What to work on:
The expected output is every entry, repeated exactly.

|---|

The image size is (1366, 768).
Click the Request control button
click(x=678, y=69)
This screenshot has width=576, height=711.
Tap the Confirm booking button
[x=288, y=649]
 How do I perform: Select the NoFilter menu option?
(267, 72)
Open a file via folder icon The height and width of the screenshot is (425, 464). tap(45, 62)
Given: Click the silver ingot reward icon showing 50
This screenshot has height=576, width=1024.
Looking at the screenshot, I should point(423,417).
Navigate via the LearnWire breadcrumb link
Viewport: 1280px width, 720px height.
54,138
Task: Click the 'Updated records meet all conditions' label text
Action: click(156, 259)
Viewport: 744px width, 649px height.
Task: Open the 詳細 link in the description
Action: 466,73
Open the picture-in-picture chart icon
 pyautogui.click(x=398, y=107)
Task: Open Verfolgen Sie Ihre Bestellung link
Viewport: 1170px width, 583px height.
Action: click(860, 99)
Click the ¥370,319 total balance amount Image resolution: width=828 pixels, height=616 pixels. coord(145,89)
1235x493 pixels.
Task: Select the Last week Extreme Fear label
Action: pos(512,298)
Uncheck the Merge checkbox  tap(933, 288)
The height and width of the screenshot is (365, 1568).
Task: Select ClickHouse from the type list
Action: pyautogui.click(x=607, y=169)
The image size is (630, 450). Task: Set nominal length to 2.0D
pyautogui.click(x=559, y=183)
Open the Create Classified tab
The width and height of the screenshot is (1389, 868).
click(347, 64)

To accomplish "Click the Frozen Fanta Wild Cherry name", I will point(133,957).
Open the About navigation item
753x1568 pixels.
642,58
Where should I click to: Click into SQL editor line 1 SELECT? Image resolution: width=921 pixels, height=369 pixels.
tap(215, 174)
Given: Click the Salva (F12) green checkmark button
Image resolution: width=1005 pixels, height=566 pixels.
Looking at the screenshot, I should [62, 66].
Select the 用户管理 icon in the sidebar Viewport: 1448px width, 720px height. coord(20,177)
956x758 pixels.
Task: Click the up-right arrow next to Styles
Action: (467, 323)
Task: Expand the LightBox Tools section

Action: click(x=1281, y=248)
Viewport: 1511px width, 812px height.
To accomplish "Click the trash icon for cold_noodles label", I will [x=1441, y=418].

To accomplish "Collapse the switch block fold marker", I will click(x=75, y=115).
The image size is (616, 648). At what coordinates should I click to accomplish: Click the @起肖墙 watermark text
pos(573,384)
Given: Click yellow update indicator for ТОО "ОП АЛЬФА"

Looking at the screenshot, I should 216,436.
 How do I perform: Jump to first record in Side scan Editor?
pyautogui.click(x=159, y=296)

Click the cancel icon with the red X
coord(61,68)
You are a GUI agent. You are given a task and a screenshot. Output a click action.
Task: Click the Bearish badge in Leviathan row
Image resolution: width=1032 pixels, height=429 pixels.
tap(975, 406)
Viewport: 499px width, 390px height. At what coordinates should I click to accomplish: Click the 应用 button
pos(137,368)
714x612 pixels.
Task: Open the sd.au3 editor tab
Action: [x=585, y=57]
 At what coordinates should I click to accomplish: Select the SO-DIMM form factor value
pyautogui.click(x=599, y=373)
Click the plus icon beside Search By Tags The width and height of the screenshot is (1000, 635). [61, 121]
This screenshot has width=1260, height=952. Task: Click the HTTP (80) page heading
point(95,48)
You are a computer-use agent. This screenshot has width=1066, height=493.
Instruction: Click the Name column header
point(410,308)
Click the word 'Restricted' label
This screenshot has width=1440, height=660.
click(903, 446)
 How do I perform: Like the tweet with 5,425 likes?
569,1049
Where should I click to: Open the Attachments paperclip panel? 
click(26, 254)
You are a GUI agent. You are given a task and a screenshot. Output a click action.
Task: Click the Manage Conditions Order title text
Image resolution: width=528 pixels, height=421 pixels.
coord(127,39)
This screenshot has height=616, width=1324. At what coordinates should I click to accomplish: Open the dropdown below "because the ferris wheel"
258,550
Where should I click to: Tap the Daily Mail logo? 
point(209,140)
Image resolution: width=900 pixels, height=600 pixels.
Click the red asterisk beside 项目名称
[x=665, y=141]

|---|

Result of this exercise:
The image size is (1366, 768).
Click the Request control button
click(x=678, y=69)
This screenshot has width=576, height=711.
Tap the Confirm booking button
[x=288, y=649]
 How do I perform: Select the NoFilter menu option?
(267, 72)
Open a file via folder icon The height and width of the screenshot is (425, 464). tap(45, 62)
Given: Click the silver ingot reward icon showing 50
This screenshot has height=576, width=1024.
Looking at the screenshot, I should point(423,417).
Navigate via the LearnWire breadcrumb link
Viewport: 1280px width, 720px height.
54,138
Task: Click the 'Updated records meet all conditions' label text
Action: click(156, 259)
Viewport: 744px width, 649px height.
Task: Open the 詳細 link in the description
Action: 466,73
Open the picture-in-picture chart icon
 pyautogui.click(x=398, y=107)
Task: Open Verfolgen Sie Ihre Bestellung link
Viewport: 1170px width, 583px height.
Action: click(860, 99)
Click the ¥370,319 total balance amount Image resolution: width=828 pixels, height=616 pixels. coord(145,89)
1235x493 pixels.
Task: Select the Last week Extreme Fear label
Action: pos(512,298)
Uncheck the Merge checkbox  tap(933, 288)
The height and width of the screenshot is (365, 1568).
Task: Select ClickHouse from the type list
Action: pyautogui.click(x=607, y=169)
The image size is (630, 450). Task: Set nominal length to 2.0D
pyautogui.click(x=559, y=183)
Open the Create Classified tab
The width and height of the screenshot is (1389, 868).
click(347, 64)

To accomplish "Click the Frozen Fanta Wild Cherry name", I will point(133,957).
Open the About navigation item
753x1568 pixels.
642,58
Where should I click to: Click into SQL editor line 1 SELECT? Image resolution: width=921 pixels, height=369 pixels.
tap(215, 174)
Given: Click the Salva (F12) green checkmark button
Image resolution: width=1005 pixels, height=566 pixels.
Looking at the screenshot, I should [62, 66].
Select the 用户管理 icon in the sidebar Viewport: 1448px width, 720px height. coord(20,177)
956x758 pixels.
Task: Click the up-right arrow next to Styles
Action: (467, 323)
Task: Expand the LightBox Tools section

Action: click(x=1281, y=248)
Viewport: 1511px width, 812px height.
To accomplish "Click the trash icon for cold_noodles label", I will [x=1441, y=418].

To accomplish "Collapse the switch block fold marker", I will click(x=75, y=115).
The image size is (616, 648). At what coordinates should I click to accomplish: Click the @起肖墙 watermark text
pos(573,384)
Given: Click yellow update indicator for ТОО "ОП АЛЬФА"

Looking at the screenshot, I should 216,436.
 How do I perform: Jump to first record in Side scan Editor?
pyautogui.click(x=159, y=296)

Click the cancel icon with the red X
coord(61,68)
You are a GUI agent. You are given a task and a screenshot. Output a click action.
Task: Click the Bearish badge in Leviathan row
Image resolution: width=1032 pixels, height=429 pixels.
tap(975, 406)
Viewport: 499px width, 390px height. At what coordinates should I click to accomplish: Click the 应用 button
pos(137,368)
714x612 pixels.
Task: Open the sd.au3 editor tab
Action: [x=585, y=57]
 At what coordinates should I click to accomplish: Select the SO-DIMM form factor value
pyautogui.click(x=599, y=373)
Click the plus icon beside Search By Tags The width and height of the screenshot is (1000, 635). [61, 121]
This screenshot has width=1260, height=952. Task: Click the HTTP (80) page heading
point(95,48)
You are a computer-use agent. This screenshot has width=1066, height=493.
Instruction: Click the Name column header
point(410,308)
Click the word 'Restricted' label
This screenshot has width=1440, height=660.
click(903, 446)
 How do I perform: Like the tweet with 5,425 likes?
569,1049
Where should I click to: Open the Attachments paperclip panel? 
click(26, 254)
You are a GUI agent. You are given a task and a screenshot. Output a click action.
Task: Click the Manage Conditions Order title text
Image resolution: width=528 pixels, height=421 pixels.
coord(127,39)
This screenshot has height=616, width=1324. At what coordinates should I click to accomplish: Open the dropdown below "because the ferris wheel"
258,550
Where should I click to: Tap the Daily Mail logo? 
point(209,140)
Image resolution: width=900 pixels, height=600 pixels.
Click the red asterisk beside 项目名称
[x=665, y=141]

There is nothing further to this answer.